REQUIRED WORK>
Reproduce each of the entries below word for word, keeping every line unchanged.

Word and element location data

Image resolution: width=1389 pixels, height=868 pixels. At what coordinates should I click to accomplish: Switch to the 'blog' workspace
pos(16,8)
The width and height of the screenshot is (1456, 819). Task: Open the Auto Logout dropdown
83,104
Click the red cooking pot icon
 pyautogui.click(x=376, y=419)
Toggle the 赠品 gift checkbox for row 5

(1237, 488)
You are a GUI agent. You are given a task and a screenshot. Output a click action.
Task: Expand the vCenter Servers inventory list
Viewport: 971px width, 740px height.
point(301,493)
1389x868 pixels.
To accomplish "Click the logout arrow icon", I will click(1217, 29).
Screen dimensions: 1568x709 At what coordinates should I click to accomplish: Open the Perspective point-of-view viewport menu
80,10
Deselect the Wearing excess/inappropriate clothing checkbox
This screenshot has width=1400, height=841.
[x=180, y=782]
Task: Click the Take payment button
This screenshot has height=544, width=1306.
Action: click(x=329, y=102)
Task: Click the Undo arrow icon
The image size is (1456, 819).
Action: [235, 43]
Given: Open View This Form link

RESULT BELOW>
Image resolution: width=1389 pixels, height=868 pixels. At what coordinates should I click to accomplish: Switch to the 'blog' workspace
pos(16,8)
The width and height of the screenshot is (1456, 819). Task: Open the Auto Logout dropdown
83,104
Click the red cooking pot icon
 pyautogui.click(x=376, y=419)
Toggle the 赠品 gift checkbox for row 5

(1237, 488)
You are a GUI agent. You are given a task and a screenshot. Output a click action.
Task: Expand the vCenter Servers inventory list
Viewport: 971px width, 740px height.
point(301,493)
1389x868 pixels.
To accomplish "Click the logout arrow icon", I will click(1217, 29).
Screen dimensions: 1568x709 At what coordinates should I click to accomplish: Open the Perspective point-of-view viewport menu
80,10
Deselect the Wearing excess/inappropriate clothing checkbox
This screenshot has width=1400, height=841.
[x=180, y=782]
Task: Click the Take payment button
This screenshot has height=544, width=1306.
Action: click(x=329, y=102)
Task: Click the Undo arrow icon
The image size is (1456, 819).
Action: [235, 43]
Given: Open View This Form link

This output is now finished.